「りんご」「梨」「ぶどう」老化防止に◎なのはどれ?悩み別に選ぶ秋の果物の“食べ分け法”
実りの秋は、旬の果物が最もおいしくなる季節です。スーパーにも、りんご・梨・ぶどうといった秋の代表的な果物が並び始めます。どれもみずみずしく、自然な甘みが増すこの季節ならではの味わいが魅力ですが、実はそれぞれ含まれる栄養素には違いがあります。今回は、秋に旬を迎える果物の栄養の特徴を管理栄養士がわかりやすく解説します。
りんご:腸を整え、疲労回復をサポート
「1日1個のりんごは医者を遠ざける」といわれるほど、りんごは健康維持に役立つ果物です。りんごには水溶性食物繊維のペクチンが多く含まれています。ペクチンは腸内の善玉菌を増やして腸内環境を整え、便通を促す働きがあります。また、腸壁を刺激して老廃物の排出を助けるため、便秘気味の方にもおすすめです。さらにペクチンには、糖やコレステロールの吸収を抑える作用もあり、血糖値の上昇を緩やかにしてくれます。りんごを食前に食べると、食後の血糖コントロールにも役立ちます。加えて、カリウムも豊富に含まれています。カリウムは体内の余分なナトリウムを排出し、むくみや高血圧の予防に効果的です。塩分を摂りすぎた日や外食の多い方にもうれしい栄養素です。りんごの酸味のもとであるりんご酸やクエン酸などの有機酸には、エネルギー代謝を助ける働きがあり、疲労回復を促進します。運動や仕事の疲労回復のお供にもおすすめです。
梨:みずみずしさと整腸効果、さらに消化を助ける働きも
梨はそのみずみずしい食感とさっぱりとした甘さが特徴ですが、実は整腸作用が高い果物でもあります。梨に含まれるソルビトールという糖質は吸水性があり、腸内の水分量を増やして便をやわらかくする働きがあります。また、梨特有のシャリシャリとした食感は、「石細胞」と呼ばれる細胞によるものです。この石細胞が腸のぜん動運動を刺激し、スムーズな排便を促します。さらに、梨にはプロテアーゼというたんぱく質分解酵素が含まれています。肉を梨のすりおろしに漬け込むと、酵素の働きにより柔らかくなります。韓国料理の焼き肉の下味に梨が使われるのも、消化を助けてくれる効果があるからです。梨は水分が約90%以上と高く、体にこもった熱を下げたり、喉の渇きを潤す作用もあります。乾燥しやすい秋の季節や、風邪のひき始めにもぴったりな果物です。

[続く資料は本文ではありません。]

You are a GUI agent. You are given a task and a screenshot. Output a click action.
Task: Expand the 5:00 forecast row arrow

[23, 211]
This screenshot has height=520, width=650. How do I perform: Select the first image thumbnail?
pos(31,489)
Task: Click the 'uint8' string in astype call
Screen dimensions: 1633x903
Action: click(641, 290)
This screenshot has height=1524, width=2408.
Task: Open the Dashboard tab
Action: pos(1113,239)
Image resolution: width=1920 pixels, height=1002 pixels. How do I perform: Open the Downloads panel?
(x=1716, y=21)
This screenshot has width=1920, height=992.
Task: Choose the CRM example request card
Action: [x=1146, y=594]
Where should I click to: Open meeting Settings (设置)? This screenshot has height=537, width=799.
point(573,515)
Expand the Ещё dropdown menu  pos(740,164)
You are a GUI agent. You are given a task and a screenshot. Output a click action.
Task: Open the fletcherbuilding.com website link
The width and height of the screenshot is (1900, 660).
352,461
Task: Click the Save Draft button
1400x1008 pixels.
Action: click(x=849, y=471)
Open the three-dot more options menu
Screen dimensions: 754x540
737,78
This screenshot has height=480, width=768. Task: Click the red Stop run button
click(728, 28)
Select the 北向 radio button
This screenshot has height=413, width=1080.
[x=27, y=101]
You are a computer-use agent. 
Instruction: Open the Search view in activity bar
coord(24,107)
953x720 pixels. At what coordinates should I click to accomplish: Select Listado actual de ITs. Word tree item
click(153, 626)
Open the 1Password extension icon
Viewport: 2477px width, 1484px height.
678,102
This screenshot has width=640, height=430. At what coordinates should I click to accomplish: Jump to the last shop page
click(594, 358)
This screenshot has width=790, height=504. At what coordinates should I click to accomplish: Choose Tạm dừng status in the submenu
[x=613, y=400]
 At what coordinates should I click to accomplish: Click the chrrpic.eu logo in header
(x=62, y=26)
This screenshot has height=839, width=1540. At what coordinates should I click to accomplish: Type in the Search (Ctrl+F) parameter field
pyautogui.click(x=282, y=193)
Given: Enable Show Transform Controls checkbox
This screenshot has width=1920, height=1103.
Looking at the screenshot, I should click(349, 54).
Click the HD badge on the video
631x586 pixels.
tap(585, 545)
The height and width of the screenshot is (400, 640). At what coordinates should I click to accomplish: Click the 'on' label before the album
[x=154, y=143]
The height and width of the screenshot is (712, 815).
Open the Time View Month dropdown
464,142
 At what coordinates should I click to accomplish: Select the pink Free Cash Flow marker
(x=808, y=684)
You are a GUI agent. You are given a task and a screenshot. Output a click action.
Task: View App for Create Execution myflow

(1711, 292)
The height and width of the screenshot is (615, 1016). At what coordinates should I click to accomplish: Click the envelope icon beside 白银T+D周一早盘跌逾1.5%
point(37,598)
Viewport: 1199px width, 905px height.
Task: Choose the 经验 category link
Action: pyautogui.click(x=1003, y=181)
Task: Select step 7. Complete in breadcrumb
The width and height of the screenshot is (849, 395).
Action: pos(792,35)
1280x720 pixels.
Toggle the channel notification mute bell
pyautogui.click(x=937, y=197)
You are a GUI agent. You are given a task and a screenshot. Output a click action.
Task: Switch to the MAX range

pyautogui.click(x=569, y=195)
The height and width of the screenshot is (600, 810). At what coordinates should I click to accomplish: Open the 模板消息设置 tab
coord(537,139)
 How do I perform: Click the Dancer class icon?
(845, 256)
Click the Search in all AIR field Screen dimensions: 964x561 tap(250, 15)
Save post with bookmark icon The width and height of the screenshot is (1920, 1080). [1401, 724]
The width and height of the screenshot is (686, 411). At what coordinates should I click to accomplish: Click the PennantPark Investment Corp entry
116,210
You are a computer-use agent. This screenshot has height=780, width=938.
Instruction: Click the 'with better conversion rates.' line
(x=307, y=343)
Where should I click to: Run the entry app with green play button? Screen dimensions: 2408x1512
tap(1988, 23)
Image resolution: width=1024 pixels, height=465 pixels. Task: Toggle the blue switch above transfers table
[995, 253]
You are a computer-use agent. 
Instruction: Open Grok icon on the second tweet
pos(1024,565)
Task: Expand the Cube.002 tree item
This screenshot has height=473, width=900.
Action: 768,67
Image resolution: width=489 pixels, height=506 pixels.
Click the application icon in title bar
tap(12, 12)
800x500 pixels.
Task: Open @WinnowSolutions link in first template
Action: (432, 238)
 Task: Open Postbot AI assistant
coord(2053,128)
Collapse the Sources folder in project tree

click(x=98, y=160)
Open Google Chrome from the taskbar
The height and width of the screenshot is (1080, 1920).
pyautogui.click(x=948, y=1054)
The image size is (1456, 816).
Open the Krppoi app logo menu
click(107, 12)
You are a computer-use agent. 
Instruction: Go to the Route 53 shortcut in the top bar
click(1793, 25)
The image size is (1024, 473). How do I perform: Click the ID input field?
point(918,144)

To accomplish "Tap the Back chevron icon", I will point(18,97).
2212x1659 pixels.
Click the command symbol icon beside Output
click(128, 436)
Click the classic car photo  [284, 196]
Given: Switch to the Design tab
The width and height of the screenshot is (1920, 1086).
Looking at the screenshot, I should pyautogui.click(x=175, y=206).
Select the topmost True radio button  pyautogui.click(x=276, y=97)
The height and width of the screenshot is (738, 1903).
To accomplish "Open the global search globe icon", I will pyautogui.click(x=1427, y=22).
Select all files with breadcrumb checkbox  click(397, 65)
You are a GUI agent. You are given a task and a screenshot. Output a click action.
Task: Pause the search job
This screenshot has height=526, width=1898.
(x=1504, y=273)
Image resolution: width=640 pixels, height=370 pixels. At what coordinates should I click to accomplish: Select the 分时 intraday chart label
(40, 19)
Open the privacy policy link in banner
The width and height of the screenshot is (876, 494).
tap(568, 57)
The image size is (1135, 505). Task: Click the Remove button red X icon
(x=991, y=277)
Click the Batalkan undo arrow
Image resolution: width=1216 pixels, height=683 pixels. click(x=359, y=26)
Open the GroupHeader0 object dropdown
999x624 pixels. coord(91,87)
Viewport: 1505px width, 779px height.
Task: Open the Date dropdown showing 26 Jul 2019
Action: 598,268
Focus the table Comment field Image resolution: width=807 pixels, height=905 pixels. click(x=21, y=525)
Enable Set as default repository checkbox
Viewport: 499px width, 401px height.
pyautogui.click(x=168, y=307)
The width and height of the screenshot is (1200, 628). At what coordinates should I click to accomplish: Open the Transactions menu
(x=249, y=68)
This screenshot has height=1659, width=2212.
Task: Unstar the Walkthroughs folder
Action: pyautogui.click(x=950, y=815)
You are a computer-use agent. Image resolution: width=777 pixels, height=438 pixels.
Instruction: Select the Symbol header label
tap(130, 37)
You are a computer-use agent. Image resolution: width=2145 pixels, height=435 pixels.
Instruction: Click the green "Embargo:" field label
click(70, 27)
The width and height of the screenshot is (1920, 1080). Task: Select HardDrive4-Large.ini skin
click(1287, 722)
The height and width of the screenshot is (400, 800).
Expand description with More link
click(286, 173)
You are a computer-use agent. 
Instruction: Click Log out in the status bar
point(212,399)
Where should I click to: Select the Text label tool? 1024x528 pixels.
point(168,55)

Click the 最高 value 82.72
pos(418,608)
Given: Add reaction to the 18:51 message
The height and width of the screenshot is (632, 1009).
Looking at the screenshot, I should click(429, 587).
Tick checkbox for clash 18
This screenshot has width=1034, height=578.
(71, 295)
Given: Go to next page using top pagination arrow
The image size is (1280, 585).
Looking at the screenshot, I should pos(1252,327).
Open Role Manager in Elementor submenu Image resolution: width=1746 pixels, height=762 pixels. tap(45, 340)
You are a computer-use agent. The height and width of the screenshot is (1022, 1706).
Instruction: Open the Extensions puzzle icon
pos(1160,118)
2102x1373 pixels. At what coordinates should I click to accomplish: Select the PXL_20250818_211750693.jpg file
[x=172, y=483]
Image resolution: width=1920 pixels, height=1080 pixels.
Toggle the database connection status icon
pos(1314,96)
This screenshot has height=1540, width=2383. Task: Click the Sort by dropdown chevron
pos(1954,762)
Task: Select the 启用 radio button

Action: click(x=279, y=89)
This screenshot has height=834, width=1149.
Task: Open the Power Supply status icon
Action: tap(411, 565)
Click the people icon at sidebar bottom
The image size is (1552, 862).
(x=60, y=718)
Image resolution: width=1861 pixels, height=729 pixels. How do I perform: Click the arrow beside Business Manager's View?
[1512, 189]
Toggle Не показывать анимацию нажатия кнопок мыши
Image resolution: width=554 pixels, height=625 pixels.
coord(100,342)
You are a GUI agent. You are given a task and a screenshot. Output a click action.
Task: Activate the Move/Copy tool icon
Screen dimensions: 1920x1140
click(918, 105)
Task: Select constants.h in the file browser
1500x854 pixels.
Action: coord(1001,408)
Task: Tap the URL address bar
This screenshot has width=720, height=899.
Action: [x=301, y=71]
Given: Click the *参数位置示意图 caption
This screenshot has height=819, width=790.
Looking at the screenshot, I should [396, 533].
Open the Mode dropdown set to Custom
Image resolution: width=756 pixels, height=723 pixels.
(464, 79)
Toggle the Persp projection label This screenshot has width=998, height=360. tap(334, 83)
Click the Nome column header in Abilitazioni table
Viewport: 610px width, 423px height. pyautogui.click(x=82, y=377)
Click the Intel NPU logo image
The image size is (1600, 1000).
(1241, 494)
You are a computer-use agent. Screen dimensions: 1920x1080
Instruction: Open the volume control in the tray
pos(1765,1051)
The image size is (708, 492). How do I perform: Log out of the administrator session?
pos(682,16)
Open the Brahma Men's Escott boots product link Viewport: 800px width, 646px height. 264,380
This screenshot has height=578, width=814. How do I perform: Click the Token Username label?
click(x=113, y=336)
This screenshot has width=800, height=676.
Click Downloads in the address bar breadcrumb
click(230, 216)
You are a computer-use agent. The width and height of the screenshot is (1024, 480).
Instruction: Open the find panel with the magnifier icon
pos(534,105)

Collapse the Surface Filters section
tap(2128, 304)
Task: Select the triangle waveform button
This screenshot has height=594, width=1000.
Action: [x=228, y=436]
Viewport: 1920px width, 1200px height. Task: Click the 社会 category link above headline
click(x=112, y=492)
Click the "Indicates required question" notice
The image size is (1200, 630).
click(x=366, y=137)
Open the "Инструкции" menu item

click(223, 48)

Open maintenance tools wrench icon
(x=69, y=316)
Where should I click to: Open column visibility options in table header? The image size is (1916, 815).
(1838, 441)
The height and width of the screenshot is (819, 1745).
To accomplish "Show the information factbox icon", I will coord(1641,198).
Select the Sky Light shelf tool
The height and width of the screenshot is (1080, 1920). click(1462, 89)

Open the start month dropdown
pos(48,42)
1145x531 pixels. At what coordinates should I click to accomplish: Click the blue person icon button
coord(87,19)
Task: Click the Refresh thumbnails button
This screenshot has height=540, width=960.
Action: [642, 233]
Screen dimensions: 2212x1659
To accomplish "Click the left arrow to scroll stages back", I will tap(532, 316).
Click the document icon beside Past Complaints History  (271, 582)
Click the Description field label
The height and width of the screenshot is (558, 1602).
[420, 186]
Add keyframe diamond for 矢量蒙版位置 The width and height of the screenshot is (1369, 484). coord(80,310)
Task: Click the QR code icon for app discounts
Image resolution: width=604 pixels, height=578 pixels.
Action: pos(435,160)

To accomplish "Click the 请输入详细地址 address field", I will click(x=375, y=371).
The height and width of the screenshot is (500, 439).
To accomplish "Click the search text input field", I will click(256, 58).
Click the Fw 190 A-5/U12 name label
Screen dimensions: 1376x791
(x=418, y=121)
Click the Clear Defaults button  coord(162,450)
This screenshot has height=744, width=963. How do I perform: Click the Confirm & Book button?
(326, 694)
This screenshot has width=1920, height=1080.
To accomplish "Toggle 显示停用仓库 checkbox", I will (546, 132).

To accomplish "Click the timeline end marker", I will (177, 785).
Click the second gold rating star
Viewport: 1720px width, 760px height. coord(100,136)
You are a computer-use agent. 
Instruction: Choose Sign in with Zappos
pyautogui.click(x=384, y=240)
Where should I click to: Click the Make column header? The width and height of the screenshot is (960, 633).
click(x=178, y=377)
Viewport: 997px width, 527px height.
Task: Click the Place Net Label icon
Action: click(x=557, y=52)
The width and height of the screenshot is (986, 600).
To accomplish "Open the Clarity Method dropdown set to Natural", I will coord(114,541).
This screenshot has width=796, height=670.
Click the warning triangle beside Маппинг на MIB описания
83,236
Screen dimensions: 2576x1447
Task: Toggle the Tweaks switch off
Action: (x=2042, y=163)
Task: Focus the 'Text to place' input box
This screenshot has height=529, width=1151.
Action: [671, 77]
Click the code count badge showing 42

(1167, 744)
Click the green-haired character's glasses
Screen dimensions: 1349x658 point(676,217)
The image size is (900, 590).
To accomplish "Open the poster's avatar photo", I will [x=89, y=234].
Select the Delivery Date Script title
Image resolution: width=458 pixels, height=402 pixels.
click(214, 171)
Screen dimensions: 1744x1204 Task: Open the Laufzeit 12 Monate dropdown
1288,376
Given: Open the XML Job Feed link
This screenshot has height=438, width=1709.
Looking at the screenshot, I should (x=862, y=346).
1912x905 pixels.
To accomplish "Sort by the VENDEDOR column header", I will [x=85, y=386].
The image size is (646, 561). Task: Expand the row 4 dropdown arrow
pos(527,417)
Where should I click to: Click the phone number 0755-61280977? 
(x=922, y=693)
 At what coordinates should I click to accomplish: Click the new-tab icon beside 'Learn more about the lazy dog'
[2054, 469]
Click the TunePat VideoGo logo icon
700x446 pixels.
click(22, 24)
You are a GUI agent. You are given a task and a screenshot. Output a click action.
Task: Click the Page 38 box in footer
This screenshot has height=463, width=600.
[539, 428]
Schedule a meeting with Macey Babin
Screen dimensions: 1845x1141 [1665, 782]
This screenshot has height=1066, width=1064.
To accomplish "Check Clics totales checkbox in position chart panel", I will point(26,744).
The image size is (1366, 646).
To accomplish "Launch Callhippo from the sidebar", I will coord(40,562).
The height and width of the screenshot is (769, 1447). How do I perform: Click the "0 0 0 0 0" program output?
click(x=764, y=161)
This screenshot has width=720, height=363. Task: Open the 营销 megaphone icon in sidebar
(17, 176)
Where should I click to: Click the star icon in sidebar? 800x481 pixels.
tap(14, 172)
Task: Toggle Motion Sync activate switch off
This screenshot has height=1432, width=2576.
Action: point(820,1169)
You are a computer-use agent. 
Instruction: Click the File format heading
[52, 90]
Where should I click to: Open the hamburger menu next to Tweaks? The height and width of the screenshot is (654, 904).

ぶどう:ポリフェノールが豊富、エネルギー補給にも最適
秋に旬を迎えるぶどうは、見た目にも美しく、栄養価の高い果物です。ぶどうの紫色の皮には、アントシアニンというポリフェノールが多く含まれています。アントシアニンは抗酸化作用が高く、目の疲れを軽減したり、動脈硬化や老化の予防にも役立つといわれています。また、ぶどうに含まれるポリフェノールは皮に多く存在するため、皮ごと食べられる品種を選ぶと効率的に摂取できます。ぶどうのもう一つの特徴は、エネルギー源としての即効性です。果糖やブドウ糖などの単糖類を多く含むため、体内で素早く吸収され、脳や筋肉のエネルギー補給に使われます。特にブドウ糖は脳の唯一のエネルギー源でもあるため、頭を使う作業や勉強の合間、疲れを感じた時に摂るのがおすすめです。さらに、赤ワインで知られるように、ぶどう由来のポリフェノールは血管をしなやかに保ち、血流改善にもつながります。日常的に果物からポリフェノールを摂りたい方には、ぶどうは理想的な食材です。
まとめ:果物ごとの特徴を知って、おいしく健康に
りんご・梨・ぶどうはいずれも秋に旬を迎える果物ですが、それぞれ栄養が異なります。
りんご:腸内環境を整え、疲労回復にも◎
梨:水分補給と整腸、消化をサポート
ぶどう:抗酸化作用とエネルギー補給に優れる
どの果物も1日100~150g(小さめのりんご半分、梨1/3個、ぶどう1房の1/4程度)を目安に、食後や間食として取り入れるのがおすすめです。旬の果物は栄養価が高く、鮮度や味も抜群です。季節の恵みを上手に取り入れて、秋の食卓をおいしく、そして健康的に彩りましょう。